Migrantes inician el trámite de regularización en Tarragona: "se nos abre la puerta a encontrar un trabajo mejor"

En la ciudad hay seis puntos de servicios sociales y cinco centros cívicos habilitados para esta gestión

20 de abril de 2026 a las 14:27h
Actualizado: 20 de abril de 2026 a las 14:33h

Las oficinas de servicios sociales de Tarragona registran largas colas este lunes por la mañana a raíz de la alta demanda para tramitar el certificado de vulnerabilidad, un documento clave para las personas migrantes que han iniciado el proceso de regularización extraordinaria impulsado por el Estado.

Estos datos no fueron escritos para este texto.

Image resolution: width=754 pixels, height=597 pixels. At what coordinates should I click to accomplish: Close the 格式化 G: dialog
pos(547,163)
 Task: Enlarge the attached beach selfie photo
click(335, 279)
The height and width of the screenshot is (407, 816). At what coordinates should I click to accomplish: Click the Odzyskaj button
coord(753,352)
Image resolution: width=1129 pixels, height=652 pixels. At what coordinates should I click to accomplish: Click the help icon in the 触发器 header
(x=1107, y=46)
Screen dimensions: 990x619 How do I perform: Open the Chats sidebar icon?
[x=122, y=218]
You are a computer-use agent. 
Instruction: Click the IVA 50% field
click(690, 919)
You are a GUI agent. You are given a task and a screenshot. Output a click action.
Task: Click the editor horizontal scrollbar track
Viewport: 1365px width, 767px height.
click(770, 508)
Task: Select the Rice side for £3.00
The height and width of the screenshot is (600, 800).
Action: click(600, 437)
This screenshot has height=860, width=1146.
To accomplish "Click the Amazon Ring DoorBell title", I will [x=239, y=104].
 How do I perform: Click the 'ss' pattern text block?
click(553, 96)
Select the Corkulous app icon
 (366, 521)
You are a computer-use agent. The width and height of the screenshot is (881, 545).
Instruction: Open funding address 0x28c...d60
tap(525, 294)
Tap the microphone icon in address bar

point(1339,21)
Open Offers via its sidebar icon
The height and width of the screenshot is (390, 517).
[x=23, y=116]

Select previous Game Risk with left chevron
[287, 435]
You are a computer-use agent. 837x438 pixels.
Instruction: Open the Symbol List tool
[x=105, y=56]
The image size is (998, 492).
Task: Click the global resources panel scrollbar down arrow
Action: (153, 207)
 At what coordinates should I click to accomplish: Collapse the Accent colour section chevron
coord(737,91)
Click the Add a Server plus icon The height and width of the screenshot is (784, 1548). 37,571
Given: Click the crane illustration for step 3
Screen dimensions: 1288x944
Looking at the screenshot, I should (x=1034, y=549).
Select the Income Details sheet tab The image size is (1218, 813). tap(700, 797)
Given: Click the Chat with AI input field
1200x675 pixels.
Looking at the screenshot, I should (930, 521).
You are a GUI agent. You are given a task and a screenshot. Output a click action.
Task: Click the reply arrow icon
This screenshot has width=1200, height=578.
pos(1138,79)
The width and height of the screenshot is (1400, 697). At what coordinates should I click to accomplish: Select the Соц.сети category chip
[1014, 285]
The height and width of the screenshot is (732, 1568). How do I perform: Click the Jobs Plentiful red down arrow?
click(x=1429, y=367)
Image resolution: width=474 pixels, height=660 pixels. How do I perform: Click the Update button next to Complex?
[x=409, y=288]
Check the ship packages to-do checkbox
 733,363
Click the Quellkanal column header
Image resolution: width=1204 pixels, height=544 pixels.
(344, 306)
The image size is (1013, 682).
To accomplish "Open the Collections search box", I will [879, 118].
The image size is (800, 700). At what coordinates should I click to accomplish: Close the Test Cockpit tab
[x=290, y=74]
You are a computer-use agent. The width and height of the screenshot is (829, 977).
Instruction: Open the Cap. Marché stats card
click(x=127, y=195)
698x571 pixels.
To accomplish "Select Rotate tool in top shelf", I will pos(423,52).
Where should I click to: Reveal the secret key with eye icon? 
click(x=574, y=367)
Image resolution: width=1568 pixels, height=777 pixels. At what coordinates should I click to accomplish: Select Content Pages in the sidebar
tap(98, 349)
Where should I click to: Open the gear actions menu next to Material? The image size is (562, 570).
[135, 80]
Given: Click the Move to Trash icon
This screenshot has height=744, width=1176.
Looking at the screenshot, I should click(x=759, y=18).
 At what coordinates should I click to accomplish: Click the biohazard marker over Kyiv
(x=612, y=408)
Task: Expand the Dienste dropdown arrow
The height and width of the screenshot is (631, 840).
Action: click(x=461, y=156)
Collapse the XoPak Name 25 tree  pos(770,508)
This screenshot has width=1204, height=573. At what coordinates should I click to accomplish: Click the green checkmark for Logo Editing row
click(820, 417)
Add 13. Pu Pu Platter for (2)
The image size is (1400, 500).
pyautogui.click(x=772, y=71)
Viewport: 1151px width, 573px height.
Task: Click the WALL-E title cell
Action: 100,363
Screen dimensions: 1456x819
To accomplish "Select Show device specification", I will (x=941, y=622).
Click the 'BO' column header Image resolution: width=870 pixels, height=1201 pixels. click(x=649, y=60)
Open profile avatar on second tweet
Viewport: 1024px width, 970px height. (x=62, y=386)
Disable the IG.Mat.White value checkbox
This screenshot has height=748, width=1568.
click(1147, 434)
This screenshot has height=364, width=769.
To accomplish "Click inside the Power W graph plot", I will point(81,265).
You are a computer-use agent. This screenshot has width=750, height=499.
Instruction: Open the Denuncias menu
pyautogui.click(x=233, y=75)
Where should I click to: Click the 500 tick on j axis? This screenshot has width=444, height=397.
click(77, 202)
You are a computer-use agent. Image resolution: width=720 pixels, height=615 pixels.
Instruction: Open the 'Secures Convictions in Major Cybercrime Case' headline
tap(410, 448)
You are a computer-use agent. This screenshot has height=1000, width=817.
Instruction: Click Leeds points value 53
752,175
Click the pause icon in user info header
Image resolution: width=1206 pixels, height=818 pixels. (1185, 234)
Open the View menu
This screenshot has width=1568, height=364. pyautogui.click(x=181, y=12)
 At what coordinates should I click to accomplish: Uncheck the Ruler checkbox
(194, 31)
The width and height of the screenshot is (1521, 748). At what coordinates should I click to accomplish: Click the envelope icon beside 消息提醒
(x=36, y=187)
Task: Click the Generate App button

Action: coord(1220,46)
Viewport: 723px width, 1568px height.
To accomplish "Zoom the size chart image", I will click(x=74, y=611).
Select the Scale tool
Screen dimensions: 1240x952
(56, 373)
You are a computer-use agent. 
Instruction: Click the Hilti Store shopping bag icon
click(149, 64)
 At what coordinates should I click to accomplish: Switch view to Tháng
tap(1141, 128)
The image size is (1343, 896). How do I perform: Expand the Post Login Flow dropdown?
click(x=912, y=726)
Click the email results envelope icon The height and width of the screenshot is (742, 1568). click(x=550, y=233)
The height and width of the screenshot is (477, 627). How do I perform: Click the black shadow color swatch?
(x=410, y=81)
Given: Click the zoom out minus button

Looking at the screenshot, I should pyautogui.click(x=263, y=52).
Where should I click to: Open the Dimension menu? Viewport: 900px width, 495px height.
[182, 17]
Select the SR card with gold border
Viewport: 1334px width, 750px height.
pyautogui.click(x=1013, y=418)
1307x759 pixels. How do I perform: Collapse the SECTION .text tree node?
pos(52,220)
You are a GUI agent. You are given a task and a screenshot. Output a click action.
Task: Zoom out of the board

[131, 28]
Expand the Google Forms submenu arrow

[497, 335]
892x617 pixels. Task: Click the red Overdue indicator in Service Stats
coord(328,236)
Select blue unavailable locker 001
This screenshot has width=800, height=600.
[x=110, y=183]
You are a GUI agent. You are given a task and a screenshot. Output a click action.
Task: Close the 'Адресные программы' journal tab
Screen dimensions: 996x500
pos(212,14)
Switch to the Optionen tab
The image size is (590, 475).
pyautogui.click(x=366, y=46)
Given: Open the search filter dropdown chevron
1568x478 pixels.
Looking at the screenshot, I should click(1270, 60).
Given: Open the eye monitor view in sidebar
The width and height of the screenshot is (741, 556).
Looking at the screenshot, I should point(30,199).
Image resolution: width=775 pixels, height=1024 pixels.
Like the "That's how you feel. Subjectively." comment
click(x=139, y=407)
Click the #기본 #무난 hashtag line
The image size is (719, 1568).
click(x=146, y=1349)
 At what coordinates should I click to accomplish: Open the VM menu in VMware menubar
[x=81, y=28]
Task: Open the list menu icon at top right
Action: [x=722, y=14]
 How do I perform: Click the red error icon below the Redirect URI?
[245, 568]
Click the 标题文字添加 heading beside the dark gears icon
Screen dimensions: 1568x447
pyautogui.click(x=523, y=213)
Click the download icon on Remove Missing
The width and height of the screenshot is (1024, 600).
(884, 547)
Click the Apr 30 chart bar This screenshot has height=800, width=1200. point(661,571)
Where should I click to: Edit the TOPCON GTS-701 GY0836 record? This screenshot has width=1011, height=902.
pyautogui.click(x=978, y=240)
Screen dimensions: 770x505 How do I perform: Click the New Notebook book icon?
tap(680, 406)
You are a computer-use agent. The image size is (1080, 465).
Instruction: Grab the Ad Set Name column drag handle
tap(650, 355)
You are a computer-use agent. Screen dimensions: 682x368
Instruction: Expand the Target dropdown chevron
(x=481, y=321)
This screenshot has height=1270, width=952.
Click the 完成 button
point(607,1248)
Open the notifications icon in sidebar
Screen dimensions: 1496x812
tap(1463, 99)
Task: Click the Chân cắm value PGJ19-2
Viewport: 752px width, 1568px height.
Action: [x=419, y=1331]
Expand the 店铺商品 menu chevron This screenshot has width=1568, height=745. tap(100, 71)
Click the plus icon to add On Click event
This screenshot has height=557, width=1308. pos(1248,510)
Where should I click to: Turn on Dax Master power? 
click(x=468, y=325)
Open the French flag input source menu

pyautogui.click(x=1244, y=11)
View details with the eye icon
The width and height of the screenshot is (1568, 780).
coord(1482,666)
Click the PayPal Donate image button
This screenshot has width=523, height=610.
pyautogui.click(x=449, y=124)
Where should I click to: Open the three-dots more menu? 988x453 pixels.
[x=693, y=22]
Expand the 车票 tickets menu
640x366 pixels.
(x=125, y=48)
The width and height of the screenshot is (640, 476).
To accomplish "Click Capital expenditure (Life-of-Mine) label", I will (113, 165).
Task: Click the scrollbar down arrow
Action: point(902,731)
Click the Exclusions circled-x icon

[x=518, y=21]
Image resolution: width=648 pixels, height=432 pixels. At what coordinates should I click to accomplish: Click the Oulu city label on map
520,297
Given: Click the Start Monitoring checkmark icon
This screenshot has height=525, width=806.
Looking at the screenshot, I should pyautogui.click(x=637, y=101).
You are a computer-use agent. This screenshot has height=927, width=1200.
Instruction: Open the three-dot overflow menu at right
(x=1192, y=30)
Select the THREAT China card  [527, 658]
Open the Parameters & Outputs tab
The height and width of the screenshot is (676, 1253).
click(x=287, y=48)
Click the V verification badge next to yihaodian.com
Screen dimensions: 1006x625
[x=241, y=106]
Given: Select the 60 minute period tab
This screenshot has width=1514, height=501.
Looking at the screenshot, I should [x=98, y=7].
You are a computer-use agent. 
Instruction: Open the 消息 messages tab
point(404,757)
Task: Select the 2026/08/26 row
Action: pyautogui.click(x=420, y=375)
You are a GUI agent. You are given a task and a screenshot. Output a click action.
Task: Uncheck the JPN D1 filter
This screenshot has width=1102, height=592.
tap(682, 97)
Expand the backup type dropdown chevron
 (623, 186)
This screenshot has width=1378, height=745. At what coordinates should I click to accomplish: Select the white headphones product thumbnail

Según el consistorio, desde el jueves pasado se están atendiendo más de 750 personas diariamente, una cifra que se suma a la actividad habitual de los servicios sociales y que ha obligado a reforzar el personal para hacer frente a la situación.

El proceso de regularización permite presentar la solicitud tanto de manera telemática como presencial, en este caso con cita previa en oficinas de Correos o de la Seguridad Social. Antes, sin embargo, es necesario reunir diversa documentación, como el certificado de antecedentes penales, el volante de empadronamiento o el certificado de vulnerabilidad, si procede.

En las oficinas de la plaza Prim, los usuarios hacen cola para registrarse y obtener una cita posterior para completar el trámite. En la ciudad hay seis puntos de servicios sociales y cinco centros cívicos habilitados para esta gestión. Aunque habitualmente abren por la mañana, esta semana también ampliarán el horario por la tarde para agilizar la atención.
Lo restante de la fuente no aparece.